◆ **TEXT BLOCK**:

┌────────

- Directed by: Joe De Grasse
- Written by: Ida May Park
- Produced by: Carl Laemmle
- Starring: Lon Chaney Pauline Bush
- Distributed by: Universal Pictures
- Release date: January 3, 1915;
- Running time: 2 reels (20 minutes)
- Country: United States
- Language: Silent with English intertitles

= The Sin of Olga Brandt =

1915 film

The Sin of Olga Brandt is a 1915 American silent drama film directed by Joe De Grasse and featuring Lon Chaney and Pauline Bush. Jon Mirsalis claims the film was written by Ida May Park (De Grasse's wife) and that "some sources suggest that the film, which preaches about the high morality of moving pictures, was instigated by (producer) Carl Laemmle, who was involved in censorship fights of his own over some of his releases".

The film is now considered to be lost. A still exists showing Lon Chaney as Stephen Leslie, trying to intimidate Olga Brandt (see plot).

==Plot==
Olga is a stenographer working in the office of an attorney, Stephen Leslie. She cares for her invalid sister who needs an expensive operation to save her life, so she appeals to her employer who agrees to give her the money only if she will give herself to him sexually. Having no choice, she reluctantly agrees to move in with him; however, three months later, her sister dies and she realizes her sacrifice was all for naught. Olga leaves the attorney and is befriended by the Rev. John Armstrong, who brings her to live with his mother. Their friendship blossoms into love and she and the reverend eventually marry.

└────────

◆ **PROBLEMS**:
a. Translate this sentence from the film article into Spanish: "The film is now considered to be lost."
b. Write the next part of the film article, picking up after its final sentence about Olga and the reverend.

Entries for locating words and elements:

┌────────

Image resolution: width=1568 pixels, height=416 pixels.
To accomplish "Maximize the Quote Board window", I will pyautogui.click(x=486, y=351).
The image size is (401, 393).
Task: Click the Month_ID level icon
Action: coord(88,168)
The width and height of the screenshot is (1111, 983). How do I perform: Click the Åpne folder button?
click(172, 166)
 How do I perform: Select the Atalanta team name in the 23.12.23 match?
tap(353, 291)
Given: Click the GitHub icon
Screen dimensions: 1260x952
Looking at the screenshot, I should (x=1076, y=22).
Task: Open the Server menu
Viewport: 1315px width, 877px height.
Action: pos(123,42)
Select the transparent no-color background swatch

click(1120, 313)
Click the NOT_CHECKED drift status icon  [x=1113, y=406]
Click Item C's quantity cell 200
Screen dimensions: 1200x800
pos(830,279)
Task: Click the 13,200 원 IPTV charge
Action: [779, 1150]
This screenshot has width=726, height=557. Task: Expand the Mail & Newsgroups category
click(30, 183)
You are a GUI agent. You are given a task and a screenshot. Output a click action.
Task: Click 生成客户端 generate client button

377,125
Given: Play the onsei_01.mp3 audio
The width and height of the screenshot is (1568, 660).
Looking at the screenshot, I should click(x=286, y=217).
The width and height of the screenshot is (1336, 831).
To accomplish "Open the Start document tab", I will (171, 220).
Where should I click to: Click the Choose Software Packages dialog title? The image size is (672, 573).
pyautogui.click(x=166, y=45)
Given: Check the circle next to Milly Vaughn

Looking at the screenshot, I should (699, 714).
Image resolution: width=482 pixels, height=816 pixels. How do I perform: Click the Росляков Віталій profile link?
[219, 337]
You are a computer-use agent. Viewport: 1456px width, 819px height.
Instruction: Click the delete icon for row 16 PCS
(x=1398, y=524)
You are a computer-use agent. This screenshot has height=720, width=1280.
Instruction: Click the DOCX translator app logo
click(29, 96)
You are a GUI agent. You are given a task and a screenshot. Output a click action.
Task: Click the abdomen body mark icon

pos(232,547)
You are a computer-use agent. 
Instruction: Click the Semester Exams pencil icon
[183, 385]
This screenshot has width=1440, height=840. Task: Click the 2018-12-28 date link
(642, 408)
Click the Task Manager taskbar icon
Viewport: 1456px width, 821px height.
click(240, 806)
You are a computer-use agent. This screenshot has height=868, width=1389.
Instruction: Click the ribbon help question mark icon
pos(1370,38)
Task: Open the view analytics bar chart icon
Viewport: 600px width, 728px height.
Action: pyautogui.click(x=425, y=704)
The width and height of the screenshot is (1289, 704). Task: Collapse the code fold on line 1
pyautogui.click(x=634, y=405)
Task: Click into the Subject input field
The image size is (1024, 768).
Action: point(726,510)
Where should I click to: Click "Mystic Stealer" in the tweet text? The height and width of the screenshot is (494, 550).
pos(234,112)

└────────

◆ **RESPONSES BY TASK**:
a. Actualmente se considera que la película está perdida.

b.
One year later, the town is embroiled in a controversy when the local theatre shows a silent movie entitled "Shall We Forgive Her?", which depicts a woman's story very similar to Olga's. Deacon Jellice wants the picture banned and a lawyer is called in to arbitrate. The lawyer turns out to be Stephen Leslie, who sees Olga and threatens to expose her past transgressions if she does not move back into his home and be his mistress once again.

Olga plans to run away from both men this time and leaves a written confession for Reverend John to find, but on her way out of town, she chances to enter the theatre where the film is playing. She is moved by the story so similar to her own, and the film ends with the title "Judge Not Lest Ye Be Judged". Leslie also sees the movie and becomes repentant. Catching Olga at the train station, he asks her forgiveness and tells her that she should go home to her husband. She returns home where the Reverend John has already read her confession, but remembering the moral of the picture, he forgives Olga and embraces her.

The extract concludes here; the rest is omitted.